Seymour et al. [3] rightly acknowledge that their results do not unequivocally demonstrate that the binding of features occurs in V1. Indeed, it is well established that the fMRI response in V1 can reflect feedback (for example, spatial attention [11]). A representation of feature conjunctions in V1, then, is not inconsistent with the possibility that feature binding requires attention [9]: V1 responses could reflect feedback from a fronto-parietal attentional network. It therefore remains unclear whether the coding of feature conjunctions in V1 reflects feedback of already bound information, reflects feedback of unbound information that V1 then actively binds, or is completely unrelated to perceptual binding per se.
To fully address the uncertainties above, we need to extend the clever technique of Seymour et al. [3] to test conditions in which features are perceptually misbound and examine whether the conjoint coding of features gates, or is correlated with, perceptual binding itself. Several examples of perceptual misbinding have been demonstrated for a range of different features, including color, position, motion, shape, and texture. For example, synchronous changes in the color and motion of a pattern are perceived as asynchronous [12] (Figure 1C); the color of one briefly viewed object in a crowd can be misperceived as belonging to a different object (illusory conjunctions, Figure 1D) [13]; a static yellow flash superimposed on a moving green object appears to lag behind the green object and appears red [14] (Figure 1E); and an object can even appear to drift in one direction while appearing shifted in position in the opposite direction [15]. These and many other examples of perceptual misbinding (for example [16–20]) occur when the temporal and/or spatial limits of visual processing (or attention) are approached or exceeded.

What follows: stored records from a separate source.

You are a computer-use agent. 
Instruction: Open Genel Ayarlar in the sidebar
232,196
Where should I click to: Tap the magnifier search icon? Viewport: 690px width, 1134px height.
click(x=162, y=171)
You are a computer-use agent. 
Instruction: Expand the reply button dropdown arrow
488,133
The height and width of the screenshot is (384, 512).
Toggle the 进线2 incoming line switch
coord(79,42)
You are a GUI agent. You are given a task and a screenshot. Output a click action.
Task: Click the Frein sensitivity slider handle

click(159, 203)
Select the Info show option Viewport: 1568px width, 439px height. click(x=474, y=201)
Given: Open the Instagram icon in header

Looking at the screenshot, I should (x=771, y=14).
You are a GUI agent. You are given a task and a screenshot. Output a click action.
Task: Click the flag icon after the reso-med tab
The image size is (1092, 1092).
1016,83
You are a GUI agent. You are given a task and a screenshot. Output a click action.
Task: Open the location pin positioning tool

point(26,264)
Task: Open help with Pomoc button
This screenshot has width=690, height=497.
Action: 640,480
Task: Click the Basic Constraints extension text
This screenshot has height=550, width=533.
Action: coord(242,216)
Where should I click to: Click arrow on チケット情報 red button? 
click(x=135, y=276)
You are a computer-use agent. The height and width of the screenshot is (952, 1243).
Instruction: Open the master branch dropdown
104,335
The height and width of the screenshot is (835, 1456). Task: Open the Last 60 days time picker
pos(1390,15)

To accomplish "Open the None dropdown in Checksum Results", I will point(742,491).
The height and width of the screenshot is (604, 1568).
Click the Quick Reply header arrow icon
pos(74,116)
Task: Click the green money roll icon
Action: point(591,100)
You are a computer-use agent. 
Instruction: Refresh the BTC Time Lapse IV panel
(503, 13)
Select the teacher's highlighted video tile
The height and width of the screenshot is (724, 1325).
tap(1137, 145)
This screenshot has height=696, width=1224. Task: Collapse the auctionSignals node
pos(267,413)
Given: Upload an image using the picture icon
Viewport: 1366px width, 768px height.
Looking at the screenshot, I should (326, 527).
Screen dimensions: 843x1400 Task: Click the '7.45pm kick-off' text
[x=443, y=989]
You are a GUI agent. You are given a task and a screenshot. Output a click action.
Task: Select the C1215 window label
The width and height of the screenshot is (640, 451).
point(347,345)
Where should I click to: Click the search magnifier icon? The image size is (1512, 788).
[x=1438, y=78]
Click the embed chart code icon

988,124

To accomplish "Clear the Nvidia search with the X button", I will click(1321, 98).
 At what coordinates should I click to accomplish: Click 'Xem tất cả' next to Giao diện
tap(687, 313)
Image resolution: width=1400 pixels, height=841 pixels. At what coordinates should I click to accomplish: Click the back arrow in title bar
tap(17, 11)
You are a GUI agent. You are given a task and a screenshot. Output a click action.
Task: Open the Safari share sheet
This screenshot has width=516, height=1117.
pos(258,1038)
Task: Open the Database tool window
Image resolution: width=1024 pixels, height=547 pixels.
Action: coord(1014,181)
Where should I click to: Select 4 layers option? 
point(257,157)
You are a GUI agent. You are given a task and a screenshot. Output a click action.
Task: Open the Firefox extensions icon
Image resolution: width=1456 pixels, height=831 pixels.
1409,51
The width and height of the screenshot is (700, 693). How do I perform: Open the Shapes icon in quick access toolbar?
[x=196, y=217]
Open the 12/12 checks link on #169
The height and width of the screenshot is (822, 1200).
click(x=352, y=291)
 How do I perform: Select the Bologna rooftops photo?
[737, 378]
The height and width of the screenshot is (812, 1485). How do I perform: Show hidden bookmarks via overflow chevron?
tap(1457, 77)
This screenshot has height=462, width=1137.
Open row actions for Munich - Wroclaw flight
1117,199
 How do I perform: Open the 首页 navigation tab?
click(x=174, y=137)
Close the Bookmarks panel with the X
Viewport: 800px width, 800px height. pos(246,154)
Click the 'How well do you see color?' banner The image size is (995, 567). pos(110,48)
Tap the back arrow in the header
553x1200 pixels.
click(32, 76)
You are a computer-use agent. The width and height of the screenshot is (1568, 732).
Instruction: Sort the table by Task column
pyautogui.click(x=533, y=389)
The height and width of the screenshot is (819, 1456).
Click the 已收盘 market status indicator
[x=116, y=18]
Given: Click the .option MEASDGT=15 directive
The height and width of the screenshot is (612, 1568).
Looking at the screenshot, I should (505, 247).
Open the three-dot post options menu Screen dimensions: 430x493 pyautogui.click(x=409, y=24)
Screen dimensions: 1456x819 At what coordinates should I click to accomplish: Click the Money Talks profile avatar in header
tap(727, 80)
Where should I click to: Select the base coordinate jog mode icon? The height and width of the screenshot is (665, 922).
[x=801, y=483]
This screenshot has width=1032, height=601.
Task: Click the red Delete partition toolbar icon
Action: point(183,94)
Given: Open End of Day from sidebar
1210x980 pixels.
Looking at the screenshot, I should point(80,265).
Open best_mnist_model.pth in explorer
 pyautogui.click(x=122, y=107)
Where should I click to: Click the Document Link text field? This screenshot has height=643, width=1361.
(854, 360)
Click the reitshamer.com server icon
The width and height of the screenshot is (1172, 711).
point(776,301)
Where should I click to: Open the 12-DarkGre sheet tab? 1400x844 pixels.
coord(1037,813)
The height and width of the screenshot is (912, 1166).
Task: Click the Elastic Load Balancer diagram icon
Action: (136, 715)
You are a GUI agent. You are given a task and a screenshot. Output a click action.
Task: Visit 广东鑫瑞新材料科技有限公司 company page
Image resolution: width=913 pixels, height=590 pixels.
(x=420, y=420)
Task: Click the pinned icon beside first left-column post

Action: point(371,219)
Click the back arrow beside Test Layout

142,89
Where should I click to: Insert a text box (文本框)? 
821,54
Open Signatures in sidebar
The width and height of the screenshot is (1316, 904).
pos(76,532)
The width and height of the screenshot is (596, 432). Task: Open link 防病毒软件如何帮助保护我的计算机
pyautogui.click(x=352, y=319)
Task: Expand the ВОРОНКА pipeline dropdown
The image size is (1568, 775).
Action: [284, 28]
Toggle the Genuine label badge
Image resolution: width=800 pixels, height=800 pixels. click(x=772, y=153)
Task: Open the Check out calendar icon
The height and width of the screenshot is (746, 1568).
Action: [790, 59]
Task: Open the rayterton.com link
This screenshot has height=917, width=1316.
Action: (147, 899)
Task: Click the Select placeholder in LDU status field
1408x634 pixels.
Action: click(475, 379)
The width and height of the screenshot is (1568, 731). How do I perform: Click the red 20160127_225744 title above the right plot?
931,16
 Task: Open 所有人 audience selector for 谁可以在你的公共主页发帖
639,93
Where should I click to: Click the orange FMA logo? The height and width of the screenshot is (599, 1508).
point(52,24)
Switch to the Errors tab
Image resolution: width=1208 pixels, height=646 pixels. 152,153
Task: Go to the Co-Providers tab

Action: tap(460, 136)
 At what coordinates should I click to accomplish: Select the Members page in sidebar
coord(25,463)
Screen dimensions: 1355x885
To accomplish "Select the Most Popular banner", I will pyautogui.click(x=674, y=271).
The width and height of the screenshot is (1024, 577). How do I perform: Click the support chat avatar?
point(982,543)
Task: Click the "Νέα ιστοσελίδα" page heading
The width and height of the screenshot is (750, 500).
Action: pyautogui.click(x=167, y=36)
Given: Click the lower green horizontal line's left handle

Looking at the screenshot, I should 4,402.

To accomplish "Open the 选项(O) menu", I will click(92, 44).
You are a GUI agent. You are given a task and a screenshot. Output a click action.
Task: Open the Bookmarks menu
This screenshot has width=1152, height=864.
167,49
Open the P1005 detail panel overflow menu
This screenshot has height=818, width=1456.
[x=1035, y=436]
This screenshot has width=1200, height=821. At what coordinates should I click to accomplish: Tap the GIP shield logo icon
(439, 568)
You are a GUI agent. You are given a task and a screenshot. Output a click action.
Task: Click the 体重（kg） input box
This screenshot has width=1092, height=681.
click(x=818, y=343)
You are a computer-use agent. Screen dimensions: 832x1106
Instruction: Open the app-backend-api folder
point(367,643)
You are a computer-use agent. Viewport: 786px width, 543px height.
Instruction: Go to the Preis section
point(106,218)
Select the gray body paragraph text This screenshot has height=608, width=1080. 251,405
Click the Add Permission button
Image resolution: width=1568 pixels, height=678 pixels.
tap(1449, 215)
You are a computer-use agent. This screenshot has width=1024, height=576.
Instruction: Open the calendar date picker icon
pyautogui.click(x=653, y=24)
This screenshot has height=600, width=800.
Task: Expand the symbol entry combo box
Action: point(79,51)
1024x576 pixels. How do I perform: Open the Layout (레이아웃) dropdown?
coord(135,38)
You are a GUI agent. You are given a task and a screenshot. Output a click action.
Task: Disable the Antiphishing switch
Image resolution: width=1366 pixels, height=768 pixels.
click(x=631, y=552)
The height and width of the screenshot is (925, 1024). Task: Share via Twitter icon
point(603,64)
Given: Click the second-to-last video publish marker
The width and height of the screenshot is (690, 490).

Taking advantage of these sorts of illusions is necessary for at least three reasons. First, the mechanism of feature binding may not be recruited for unambiguous visual stimuli. Future experiments, building on the work of Seymour et al. [3], will need to demonstrate that the mechanism of binding is actually recruited; without testing a perceptual ‘misbinding’, it is difficult to know whether the mechanism normally responsible for perceptual binding is active. Second, the conjoint coding of features could reflect the physical or perceptual co-occurrence of those features. Physically bound features do not always lead to perceptually bound ones, so without studying visual illusions, like those above, we cannot be certain whether or when the conjoint coding of features is necessarily linked to perception. Third, the representation of conjoint features in early visual cortex could be the result of feedback. Employing visual illusions of misbinding will disambiguate whether V1 reflects the output of a binding process via feedback (in which case it would selectively code feature conjunctions that are perceived as bound).
The combination of elegant experiment design and sophisticated fMRI analysis of Seymour et al. [3] sets the stage for these future experiments and in so doing brings us closer than ever to addressing the binding problem directly.